First, we look at the fancy equation: $\frac{d^{2} v}{d t^{2}}+2 \frac{d v}{d t}+v=0$. It looks a bit tricky with all those derivatives, right? But here's a neat trick! We can turn it into a simpler algebra puzzle to find out what kind of solutions *v(t)* can have.

1. **Turn it into a number puzzle:** We pretend that each $\frac{d}{dt}$ is like a variable, let's call it 'r'. So, $\frac{d^2}{dt^2}$ becomes $r^2$, $\frac{d}{dt}$ becomes $r$, and just $v$ stays as a plain '1' (like $1 \times v$). This gives us our "characteristic equation":
$r^2 + 2r + 1 = 0$

2. **Solve the number puzzle:** This looks like a simple quadratic equation! If you remember factoring, it's actually a perfect square: $(r+1)(r+1) = 0$, or $(r+1)^2 = 0$.
This means we have a "repeated root," which is $r = -1$. (It's repeated because it comes up twice!)

3. **Find the general solution pattern:** When we have a repeated root like this, the general shape of our answer (the $v(t)$ function) always looks like this:
$v(t) = C_1 e^{rt} + C_2 t e^{rt}$
Since our $r$ is -1, we plug that in:
$v(t) = C_1 e^{-t} + C_2 t e^{-t}$
$C_1$ and $C_2$ are just numbers we need to find, like secret codes!

4. **Use the starting clues to find the secret codes ($C_1$ and $C_2$):**
We're given two clues about $v(t)$ right at the beginning ($t=0$):
* Clue 1: $v(0) = 10$ (when time is 0, the value of $v$ is 10)
* Clue 2: $\frac{d v}{d t}(0) = 0$ (when time is 0, the rate of change of $v$ is 0)
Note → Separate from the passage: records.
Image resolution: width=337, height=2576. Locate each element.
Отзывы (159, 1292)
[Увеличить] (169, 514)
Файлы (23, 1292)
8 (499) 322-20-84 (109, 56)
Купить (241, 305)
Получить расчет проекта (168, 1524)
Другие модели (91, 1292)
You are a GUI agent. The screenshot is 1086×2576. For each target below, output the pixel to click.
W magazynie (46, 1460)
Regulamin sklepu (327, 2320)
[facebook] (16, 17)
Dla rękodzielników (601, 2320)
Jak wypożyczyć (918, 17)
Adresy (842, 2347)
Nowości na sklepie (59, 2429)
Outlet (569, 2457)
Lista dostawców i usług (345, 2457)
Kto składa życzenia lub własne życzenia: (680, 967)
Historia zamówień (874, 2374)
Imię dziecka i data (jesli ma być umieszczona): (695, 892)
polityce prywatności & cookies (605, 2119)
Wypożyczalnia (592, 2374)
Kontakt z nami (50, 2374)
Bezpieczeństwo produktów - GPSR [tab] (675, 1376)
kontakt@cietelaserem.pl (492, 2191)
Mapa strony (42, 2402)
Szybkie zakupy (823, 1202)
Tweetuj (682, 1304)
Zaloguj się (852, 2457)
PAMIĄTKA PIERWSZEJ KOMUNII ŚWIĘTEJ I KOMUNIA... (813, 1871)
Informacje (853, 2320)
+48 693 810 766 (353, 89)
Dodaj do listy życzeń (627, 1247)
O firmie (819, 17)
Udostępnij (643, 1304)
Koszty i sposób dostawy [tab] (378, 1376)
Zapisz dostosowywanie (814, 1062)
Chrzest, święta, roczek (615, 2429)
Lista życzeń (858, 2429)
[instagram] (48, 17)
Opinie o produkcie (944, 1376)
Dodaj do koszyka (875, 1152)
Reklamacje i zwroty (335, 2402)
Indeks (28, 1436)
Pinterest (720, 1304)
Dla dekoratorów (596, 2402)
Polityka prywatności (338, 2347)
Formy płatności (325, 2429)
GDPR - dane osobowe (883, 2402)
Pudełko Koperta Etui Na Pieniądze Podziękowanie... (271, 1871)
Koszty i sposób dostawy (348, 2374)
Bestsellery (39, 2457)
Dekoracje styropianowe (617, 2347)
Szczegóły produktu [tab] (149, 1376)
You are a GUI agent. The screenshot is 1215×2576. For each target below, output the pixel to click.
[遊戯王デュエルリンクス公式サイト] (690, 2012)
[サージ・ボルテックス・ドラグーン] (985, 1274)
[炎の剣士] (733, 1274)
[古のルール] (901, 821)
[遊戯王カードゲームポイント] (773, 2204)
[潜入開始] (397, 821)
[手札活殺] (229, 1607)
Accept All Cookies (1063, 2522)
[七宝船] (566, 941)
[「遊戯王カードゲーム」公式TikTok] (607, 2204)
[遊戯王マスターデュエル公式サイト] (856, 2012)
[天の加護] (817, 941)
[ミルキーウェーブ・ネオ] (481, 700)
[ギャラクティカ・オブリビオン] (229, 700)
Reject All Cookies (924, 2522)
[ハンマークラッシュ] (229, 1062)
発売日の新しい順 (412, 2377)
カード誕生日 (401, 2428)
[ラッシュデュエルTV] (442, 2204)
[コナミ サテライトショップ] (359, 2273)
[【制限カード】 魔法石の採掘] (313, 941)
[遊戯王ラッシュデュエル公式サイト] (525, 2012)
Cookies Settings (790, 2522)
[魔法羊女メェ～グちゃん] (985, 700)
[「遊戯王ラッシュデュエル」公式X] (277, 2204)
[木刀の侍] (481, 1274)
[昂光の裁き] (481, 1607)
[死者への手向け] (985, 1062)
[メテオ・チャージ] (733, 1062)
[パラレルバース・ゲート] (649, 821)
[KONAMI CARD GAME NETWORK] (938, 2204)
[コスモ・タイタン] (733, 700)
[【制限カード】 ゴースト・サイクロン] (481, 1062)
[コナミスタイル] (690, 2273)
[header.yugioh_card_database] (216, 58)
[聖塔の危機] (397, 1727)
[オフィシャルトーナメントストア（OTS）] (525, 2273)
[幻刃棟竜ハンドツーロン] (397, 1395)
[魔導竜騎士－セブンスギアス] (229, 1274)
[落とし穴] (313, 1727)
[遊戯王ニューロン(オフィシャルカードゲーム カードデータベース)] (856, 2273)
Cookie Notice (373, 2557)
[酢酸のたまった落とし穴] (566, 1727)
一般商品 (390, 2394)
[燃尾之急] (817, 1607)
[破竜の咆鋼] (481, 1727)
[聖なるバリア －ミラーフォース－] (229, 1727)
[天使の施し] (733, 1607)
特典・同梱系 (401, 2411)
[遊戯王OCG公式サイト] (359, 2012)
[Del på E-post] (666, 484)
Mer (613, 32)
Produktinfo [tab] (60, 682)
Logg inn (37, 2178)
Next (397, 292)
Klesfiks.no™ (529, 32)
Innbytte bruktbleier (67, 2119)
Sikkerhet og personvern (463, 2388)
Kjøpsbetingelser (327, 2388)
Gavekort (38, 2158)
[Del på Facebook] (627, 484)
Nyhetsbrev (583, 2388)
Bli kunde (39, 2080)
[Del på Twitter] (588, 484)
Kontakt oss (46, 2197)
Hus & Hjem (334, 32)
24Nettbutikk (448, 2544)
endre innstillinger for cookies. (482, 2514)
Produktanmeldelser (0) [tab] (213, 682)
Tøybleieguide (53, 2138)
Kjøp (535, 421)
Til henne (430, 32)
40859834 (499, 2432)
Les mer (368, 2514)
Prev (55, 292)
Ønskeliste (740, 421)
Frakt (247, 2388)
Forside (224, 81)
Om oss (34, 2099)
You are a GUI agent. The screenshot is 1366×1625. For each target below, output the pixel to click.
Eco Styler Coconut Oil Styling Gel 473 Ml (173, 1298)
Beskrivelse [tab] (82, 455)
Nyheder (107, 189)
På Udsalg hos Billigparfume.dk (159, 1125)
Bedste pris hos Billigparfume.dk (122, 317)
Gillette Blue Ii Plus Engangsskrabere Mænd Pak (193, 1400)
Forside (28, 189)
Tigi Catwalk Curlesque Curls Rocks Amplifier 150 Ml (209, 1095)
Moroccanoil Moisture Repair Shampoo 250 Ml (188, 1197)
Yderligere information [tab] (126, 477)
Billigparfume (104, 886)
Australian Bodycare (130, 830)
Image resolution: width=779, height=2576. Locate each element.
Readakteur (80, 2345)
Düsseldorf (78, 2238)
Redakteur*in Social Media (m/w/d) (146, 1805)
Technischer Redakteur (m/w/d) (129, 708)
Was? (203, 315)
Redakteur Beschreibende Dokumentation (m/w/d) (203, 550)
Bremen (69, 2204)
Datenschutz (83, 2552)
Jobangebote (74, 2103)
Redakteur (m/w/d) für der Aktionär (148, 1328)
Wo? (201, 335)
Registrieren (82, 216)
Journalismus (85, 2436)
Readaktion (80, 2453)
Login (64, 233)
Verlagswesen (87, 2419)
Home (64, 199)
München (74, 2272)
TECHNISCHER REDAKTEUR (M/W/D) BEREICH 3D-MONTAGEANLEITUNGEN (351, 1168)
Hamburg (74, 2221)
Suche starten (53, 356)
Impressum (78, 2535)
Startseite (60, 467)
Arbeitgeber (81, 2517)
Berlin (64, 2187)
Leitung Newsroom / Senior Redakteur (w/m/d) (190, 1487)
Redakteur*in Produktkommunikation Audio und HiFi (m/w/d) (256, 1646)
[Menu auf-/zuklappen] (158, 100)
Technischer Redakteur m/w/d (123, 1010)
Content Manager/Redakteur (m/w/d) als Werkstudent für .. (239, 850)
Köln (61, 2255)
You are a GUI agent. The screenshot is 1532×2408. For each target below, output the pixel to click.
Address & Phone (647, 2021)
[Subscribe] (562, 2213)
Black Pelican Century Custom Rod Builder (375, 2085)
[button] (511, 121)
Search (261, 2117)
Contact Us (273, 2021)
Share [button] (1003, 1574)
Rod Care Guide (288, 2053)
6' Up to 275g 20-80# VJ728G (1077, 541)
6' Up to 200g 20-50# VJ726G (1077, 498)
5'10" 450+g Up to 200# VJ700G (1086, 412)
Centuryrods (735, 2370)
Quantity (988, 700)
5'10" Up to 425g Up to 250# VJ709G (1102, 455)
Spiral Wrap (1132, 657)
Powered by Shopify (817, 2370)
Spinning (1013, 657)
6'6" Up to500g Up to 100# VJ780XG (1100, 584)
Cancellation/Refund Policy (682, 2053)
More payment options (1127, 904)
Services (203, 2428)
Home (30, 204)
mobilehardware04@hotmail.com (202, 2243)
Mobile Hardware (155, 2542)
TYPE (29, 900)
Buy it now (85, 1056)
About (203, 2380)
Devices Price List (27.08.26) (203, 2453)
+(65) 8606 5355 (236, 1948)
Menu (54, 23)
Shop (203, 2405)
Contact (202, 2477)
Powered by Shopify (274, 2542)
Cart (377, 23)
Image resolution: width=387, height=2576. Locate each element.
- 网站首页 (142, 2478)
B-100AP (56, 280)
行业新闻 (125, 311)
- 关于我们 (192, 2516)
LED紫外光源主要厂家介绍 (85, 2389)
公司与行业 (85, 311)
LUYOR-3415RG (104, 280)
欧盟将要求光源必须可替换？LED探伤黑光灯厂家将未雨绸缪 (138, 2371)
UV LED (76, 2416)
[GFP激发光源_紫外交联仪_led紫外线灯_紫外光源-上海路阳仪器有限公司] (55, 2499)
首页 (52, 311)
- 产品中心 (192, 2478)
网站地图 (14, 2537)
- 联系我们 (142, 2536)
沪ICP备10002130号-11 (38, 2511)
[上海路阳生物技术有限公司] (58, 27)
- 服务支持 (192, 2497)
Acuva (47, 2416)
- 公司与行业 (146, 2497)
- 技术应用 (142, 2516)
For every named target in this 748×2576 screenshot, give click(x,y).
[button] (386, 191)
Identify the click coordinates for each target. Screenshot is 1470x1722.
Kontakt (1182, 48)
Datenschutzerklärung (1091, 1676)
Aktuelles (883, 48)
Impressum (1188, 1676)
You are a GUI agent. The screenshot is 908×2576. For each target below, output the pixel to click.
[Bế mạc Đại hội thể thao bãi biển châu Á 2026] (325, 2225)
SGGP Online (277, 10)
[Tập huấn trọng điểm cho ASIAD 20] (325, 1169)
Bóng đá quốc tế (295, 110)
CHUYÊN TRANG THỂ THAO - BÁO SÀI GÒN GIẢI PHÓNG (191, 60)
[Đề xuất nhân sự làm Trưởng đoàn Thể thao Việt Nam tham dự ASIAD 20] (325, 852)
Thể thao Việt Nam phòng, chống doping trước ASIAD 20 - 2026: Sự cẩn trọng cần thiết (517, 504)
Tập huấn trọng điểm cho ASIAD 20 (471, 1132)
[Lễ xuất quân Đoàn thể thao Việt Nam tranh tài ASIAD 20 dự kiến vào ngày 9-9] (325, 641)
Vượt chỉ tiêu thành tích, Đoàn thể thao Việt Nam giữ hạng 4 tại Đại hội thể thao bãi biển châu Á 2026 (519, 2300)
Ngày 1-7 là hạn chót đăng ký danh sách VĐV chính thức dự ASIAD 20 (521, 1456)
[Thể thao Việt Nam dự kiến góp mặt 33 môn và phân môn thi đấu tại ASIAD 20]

Let's use Clue 1: Put $t=0$ into our general solution:
$v(0) = C_1 e^{0} + C_2 (0) e^{0}$
Since $e^0 = 1$ and $0 \times anything = 0$:
$10 = C_1 (1) + 0$
So, $C_1 = 10$. Yay, we found one!

Now for Clue 2: We need to find the derivative of $v(t)$ first.
$v'(t) = \frac{d}{dt} (C_1 e^{-t} + C_2 t e^{-t})$
Using our derivative rules (like the product rule for $t e^{-t}$):
$v'(t) = -C_1 e^{-t} + C_2 (e^{-t} - t e^{-t})$
Now, put $t=0$ into this derivative:
$v'(0) = -C_1 e^{0} + C_2 (e^{0} - 0 \cdot e^{0})$
$0 = -C_1 (1) + C_2 (1 - 0)$
$0 = -C_1 + C_2$

We already found $C_1 = 10$. Let's plug that in:
$0 = -10 + C_2$
So, $C_2 = 10$. Awesome, we found both!

5. **Put it all together!**
Now we just plug $C_1=10$ and $C_2=10$ back into our general solution:
$v(t) = 10 e^{-t} + 10 t e^{-t}$
We can make it look a bit neater by factoring out $10 e^{-t}$:
$v(t) = 10 e^{-t} (1 + t)$

And that's our solution! It's like finding the exact path for $v(t)$ given its starting conditions.